# Should I train with a group?



## ptfmb71 (May 16, 2007)

I have not ridden a "road bike" in over 25 years and a few days ago I bought a very basic road bike from a friend (Giant defy). I live in PV and see quite a bit of cyclist around the area. I took the bike out for the 3rd time and started my ride at the top by Marymount College (I live near there). Took it down PV Dr East to Trump and up PV Drive South to Lunada Bay.....turned around and at Terranea (the new resort or old Marine land) got caught by a large group of riders (about 30)....These guys flew by me by so I pushed it and kept up with the tail end guys. I was surprised how fast these guys are...once we hit Trump I started to catch some of them and then passed about half of them on the way back up to Marymount on the climb....but realized that in that large group they were a different animal.

Can someone tell me the benefits of riding with a group as opposed to by myself? It's obvious that in a group they were faster. I'm obviously new to this....but just love cycling.

Thanks


----------



## JSR (Feb 27, 2006)

If you are motivated and have a lot of discipline, there isn't too much benefit to riding with a club.

OTOH, if you're like most people, there are a number of direct as well as indirect benefits to riding with a club.
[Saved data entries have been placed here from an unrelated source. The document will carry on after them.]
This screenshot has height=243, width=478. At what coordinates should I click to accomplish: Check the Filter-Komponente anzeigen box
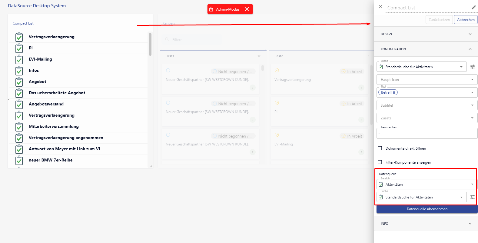click(x=380, y=162)
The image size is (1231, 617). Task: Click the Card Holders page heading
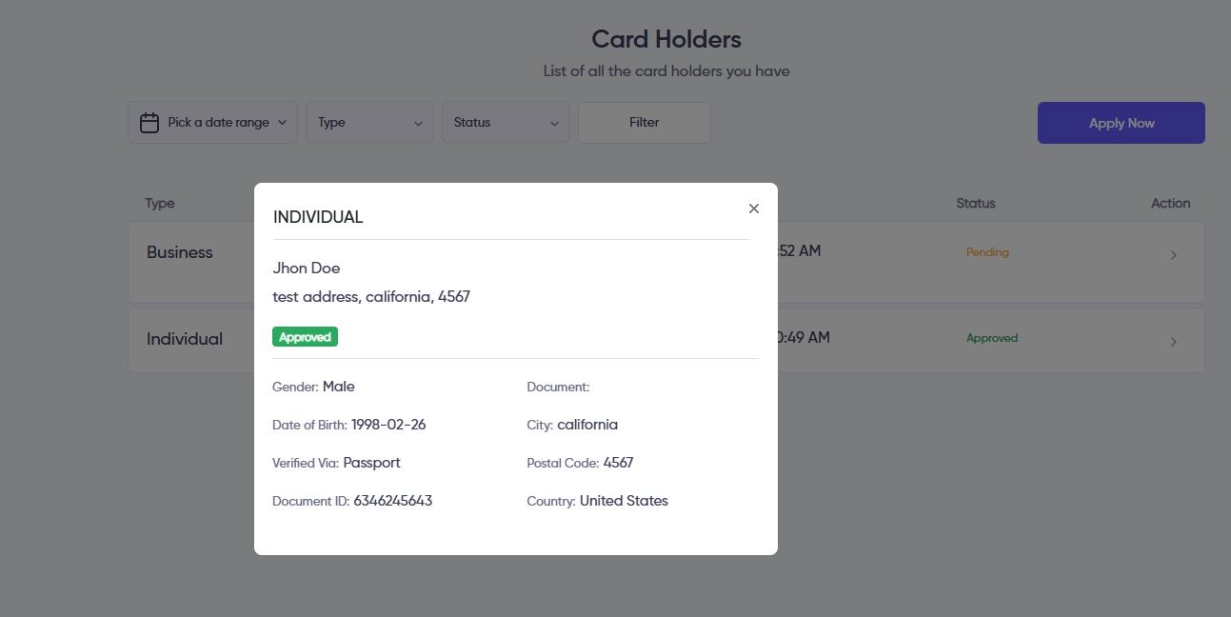pyautogui.click(x=665, y=39)
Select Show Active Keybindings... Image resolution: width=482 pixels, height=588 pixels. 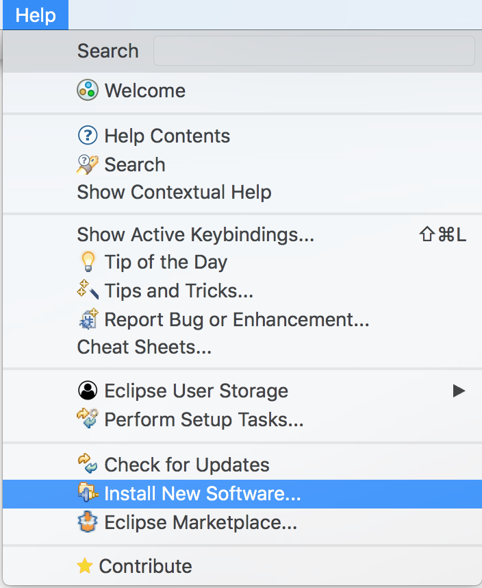195,234
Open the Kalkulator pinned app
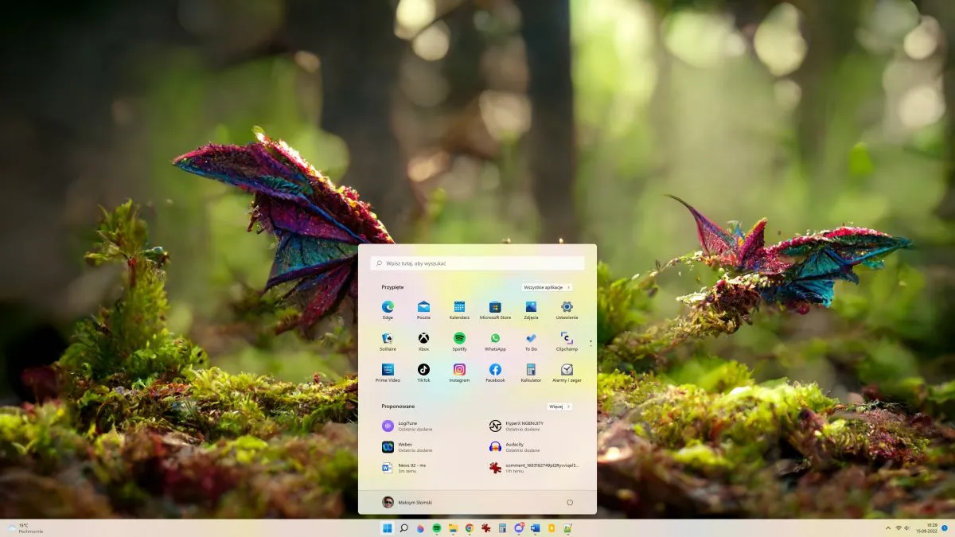Image resolution: width=955 pixels, height=537 pixels. tap(530, 373)
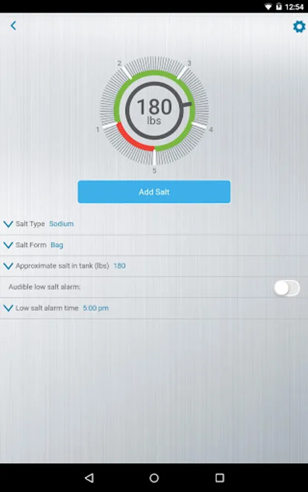Viewport: 308px width, 492px height.
Task: Expand the Salt Type chevron
Action: [x=8, y=224]
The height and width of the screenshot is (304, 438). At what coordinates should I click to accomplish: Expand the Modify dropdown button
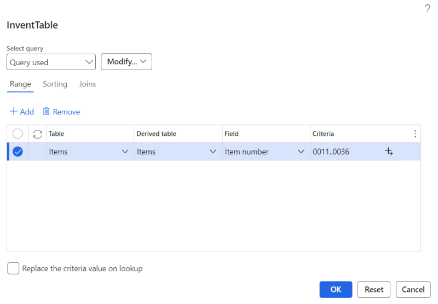[126, 62]
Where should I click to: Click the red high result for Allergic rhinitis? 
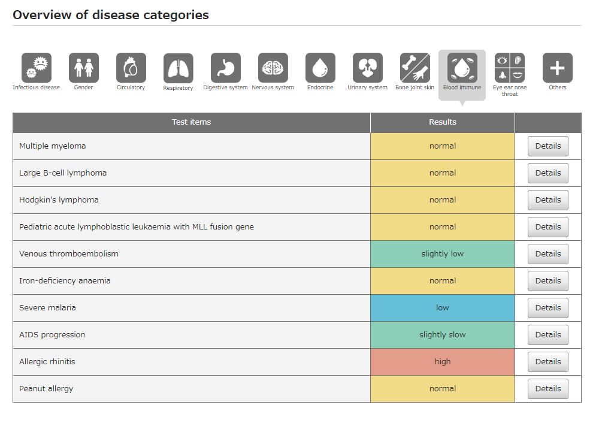coord(442,361)
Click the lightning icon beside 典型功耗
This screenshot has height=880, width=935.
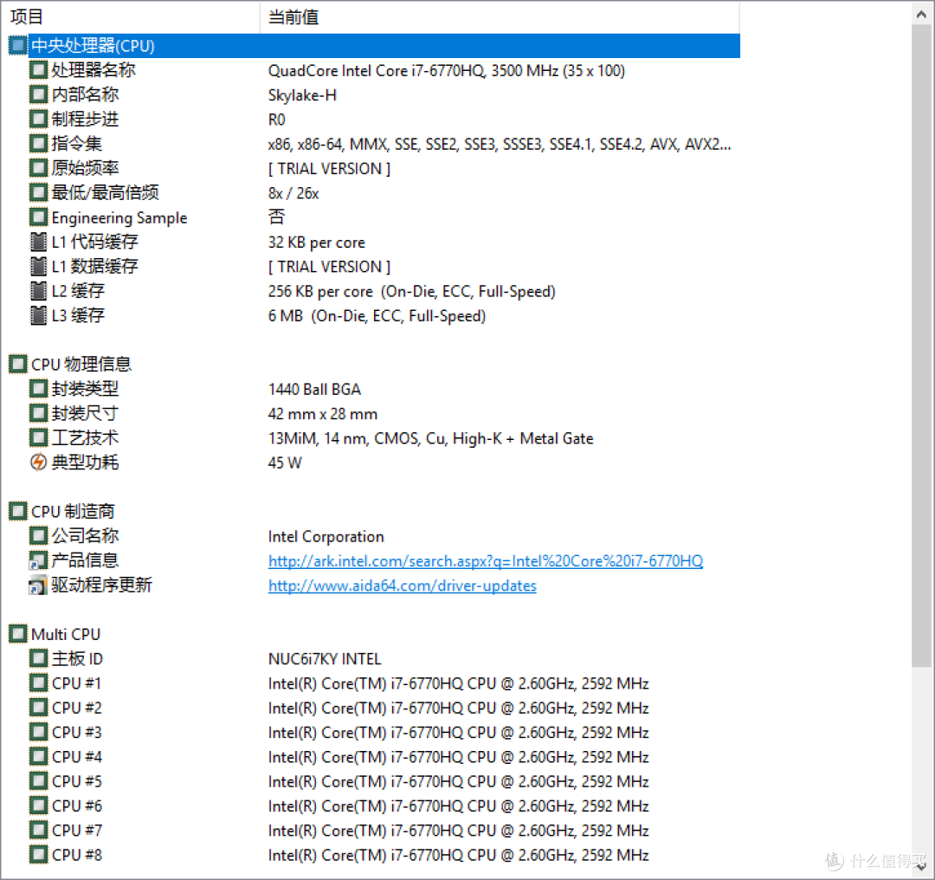click(x=38, y=462)
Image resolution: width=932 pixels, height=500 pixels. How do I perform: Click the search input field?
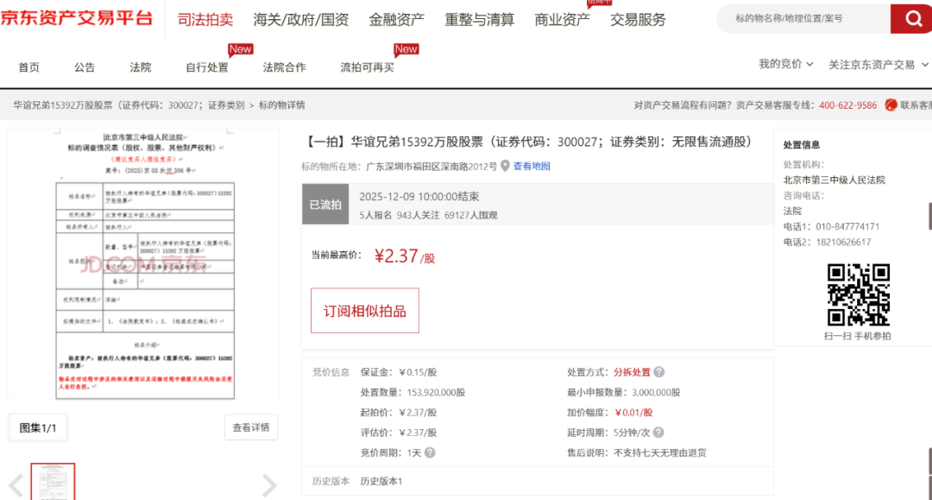coord(803,18)
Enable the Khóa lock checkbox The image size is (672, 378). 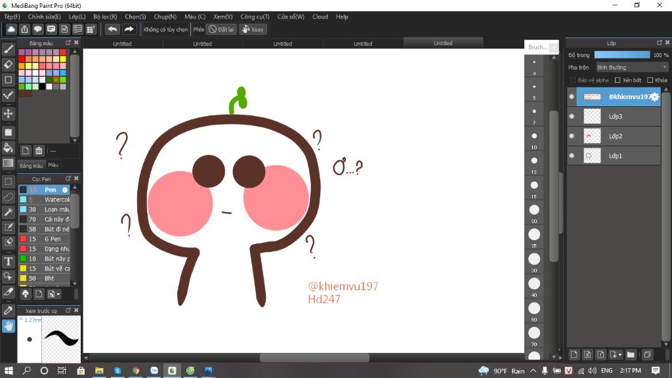coord(650,80)
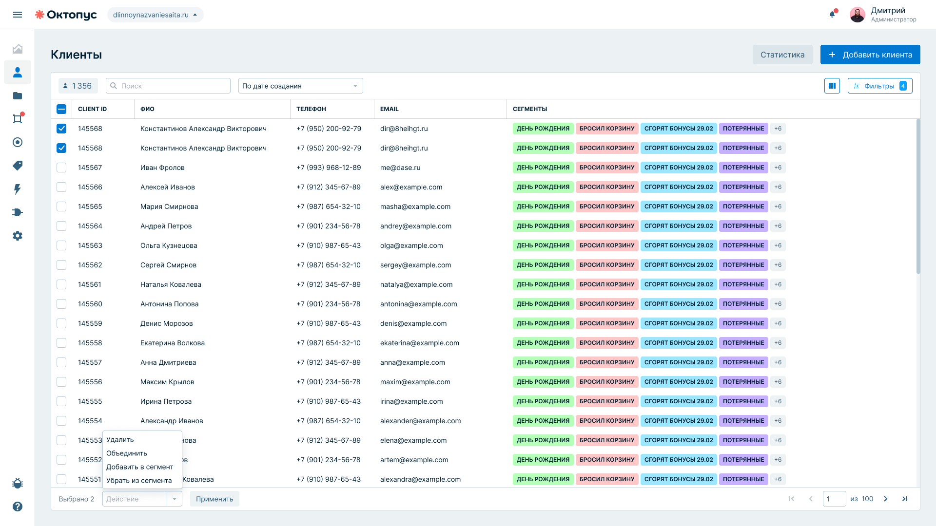
Task: Open the lightning bolt sidebar icon
Action: click(x=18, y=189)
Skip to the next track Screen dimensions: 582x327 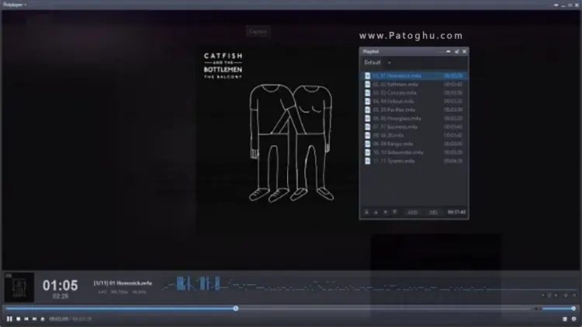[33, 318]
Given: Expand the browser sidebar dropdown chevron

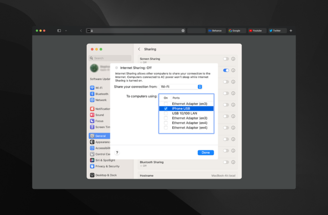Looking at the screenshot, I should 66,31.
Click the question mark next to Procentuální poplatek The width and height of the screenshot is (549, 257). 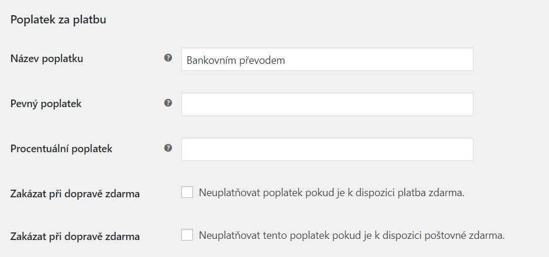point(168,148)
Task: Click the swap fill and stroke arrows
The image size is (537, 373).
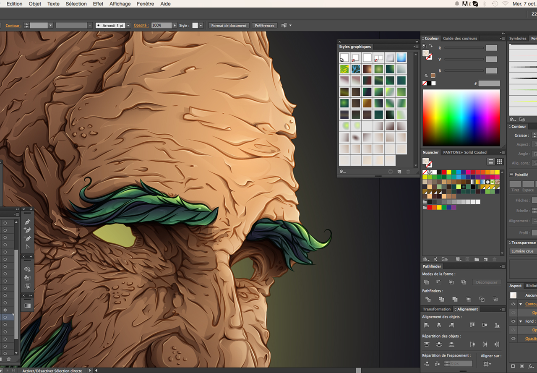Action: (431, 45)
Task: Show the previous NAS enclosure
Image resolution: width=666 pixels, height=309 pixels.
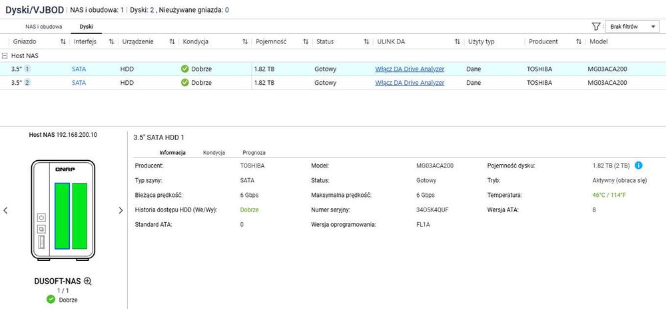Action: 5,210
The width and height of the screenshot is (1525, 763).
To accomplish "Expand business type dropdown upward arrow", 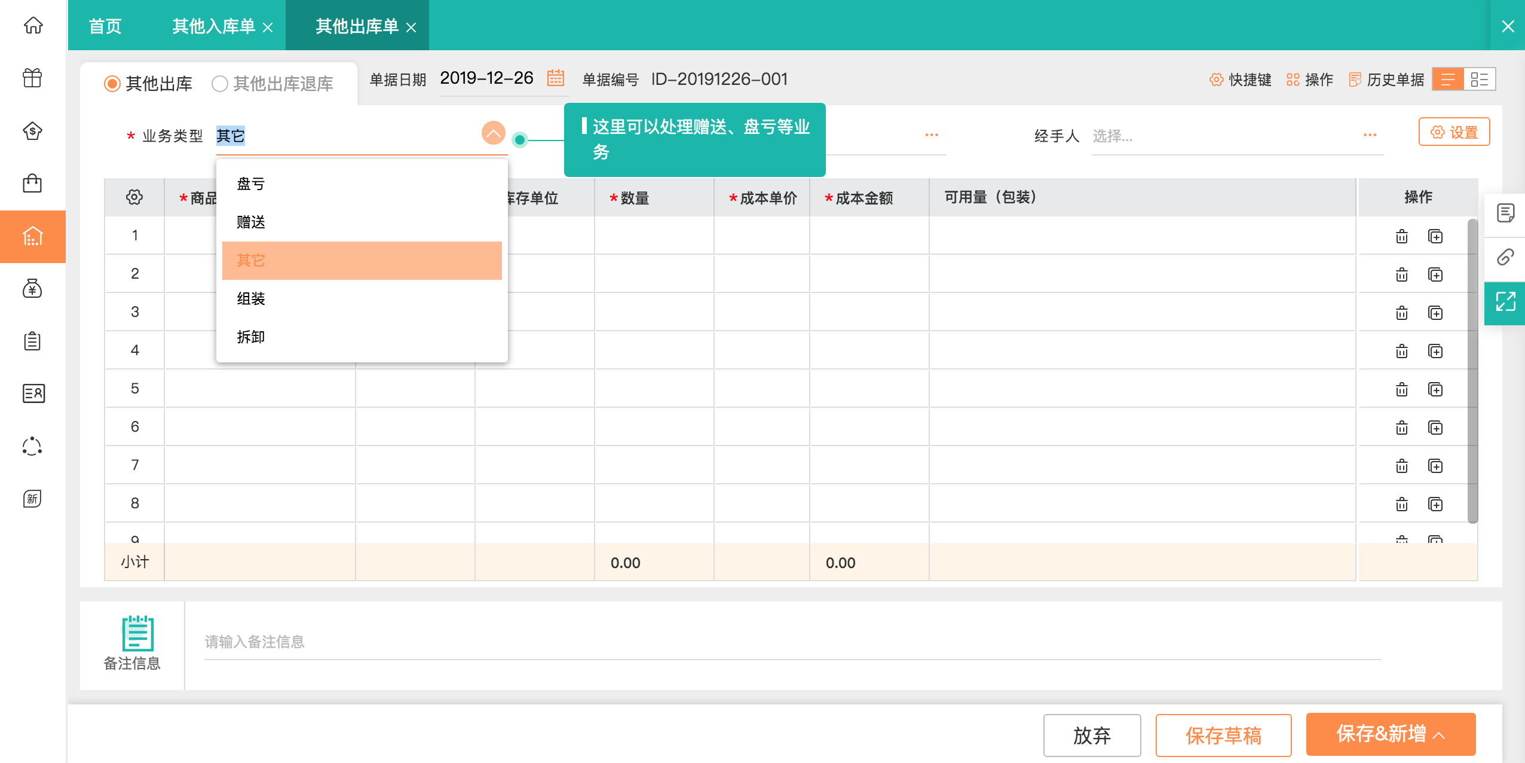I will 494,136.
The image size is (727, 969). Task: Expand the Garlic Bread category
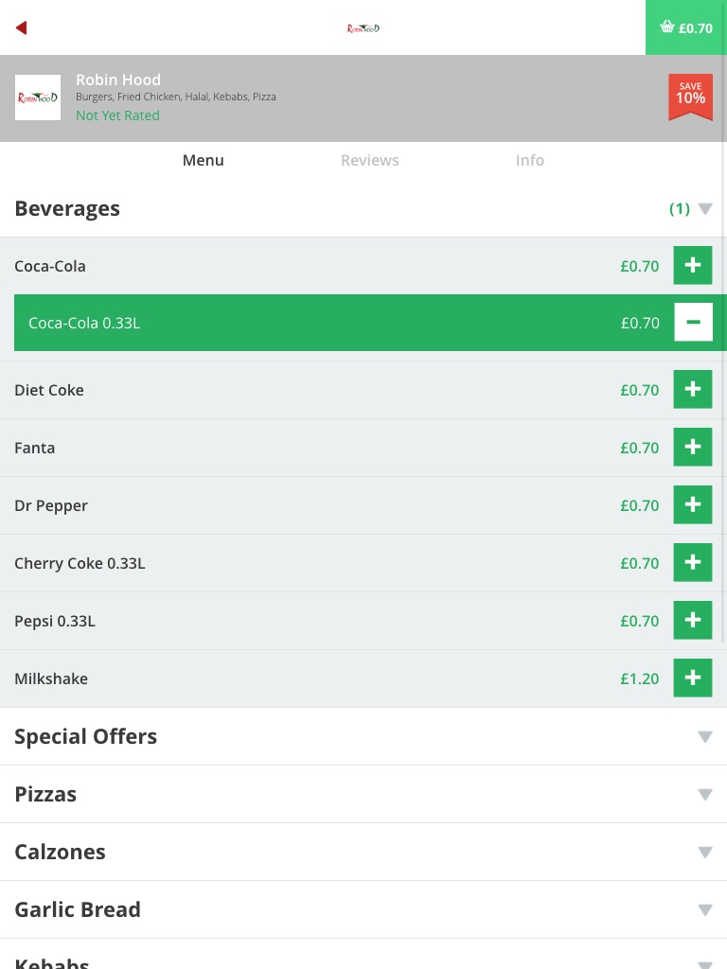click(x=704, y=910)
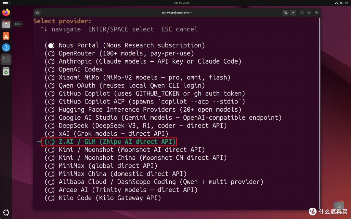Select DeepSeek direct API provider
This screenshot has height=219, width=351.
coord(136,126)
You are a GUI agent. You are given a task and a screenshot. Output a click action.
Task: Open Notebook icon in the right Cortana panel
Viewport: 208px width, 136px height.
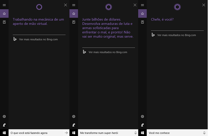tap(142, 22)
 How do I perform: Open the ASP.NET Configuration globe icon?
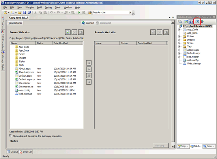pos(202,21)
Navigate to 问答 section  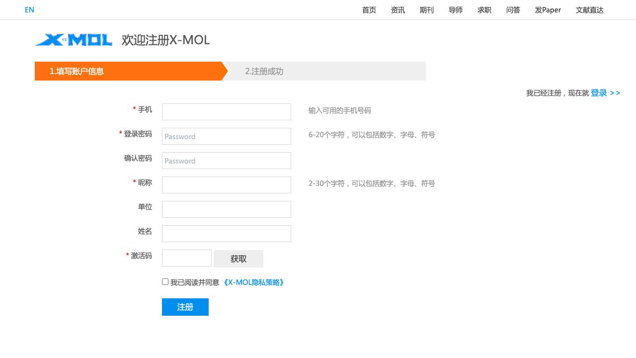pyautogui.click(x=513, y=10)
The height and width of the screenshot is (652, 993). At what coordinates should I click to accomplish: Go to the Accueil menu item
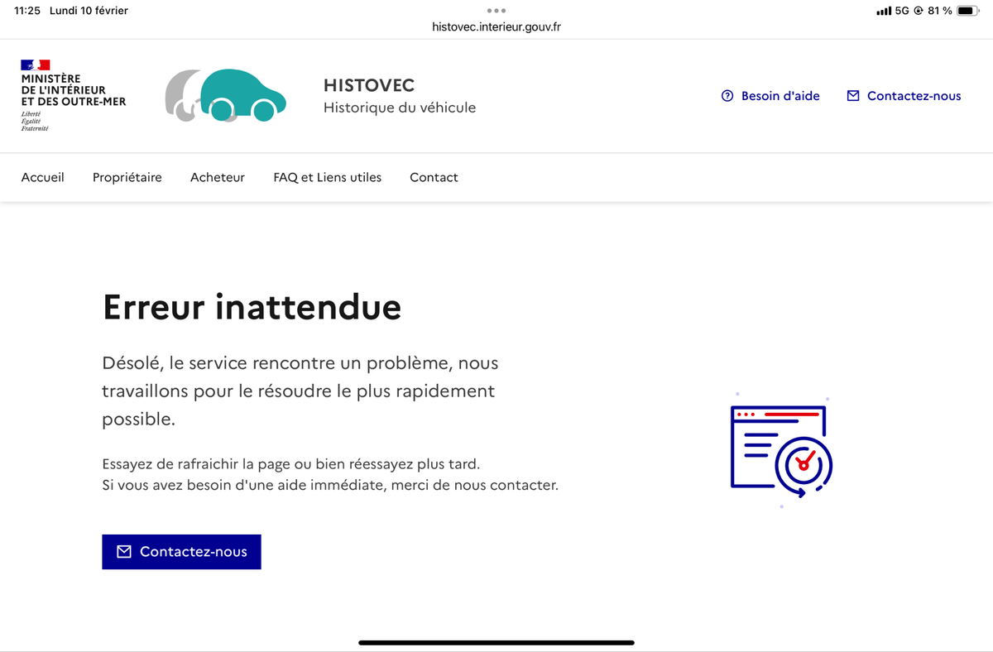coord(43,177)
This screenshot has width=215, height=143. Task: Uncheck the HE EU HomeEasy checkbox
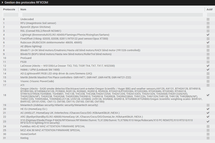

A fast group will ride fast even when you don't feel like it.
Clubs will start at a specific time and place. You're less likely to hit the snooze button and blow it off, particularly if you've told someone you'll be there.
Club lore teaches the quietest roads, locations of water and WCs, interesting terrain.
You will occasionally be exposed to deals on equipment.
Others in the club may be enlisted to share your goal of a century or race, will train with you and ride with you in those events.
Have fun.
JSR


----------



## tom_h (May 6, 2008)

Adding to JSR's reply ...

Unless you are extraordinarily disciplined, often the best route to becoming a better rider (strength, speed, bike handling skills, safety), is to ride with others who are faster and/or more experienced. A good bike club is a great way to go. A lot has changed in the last 25 years.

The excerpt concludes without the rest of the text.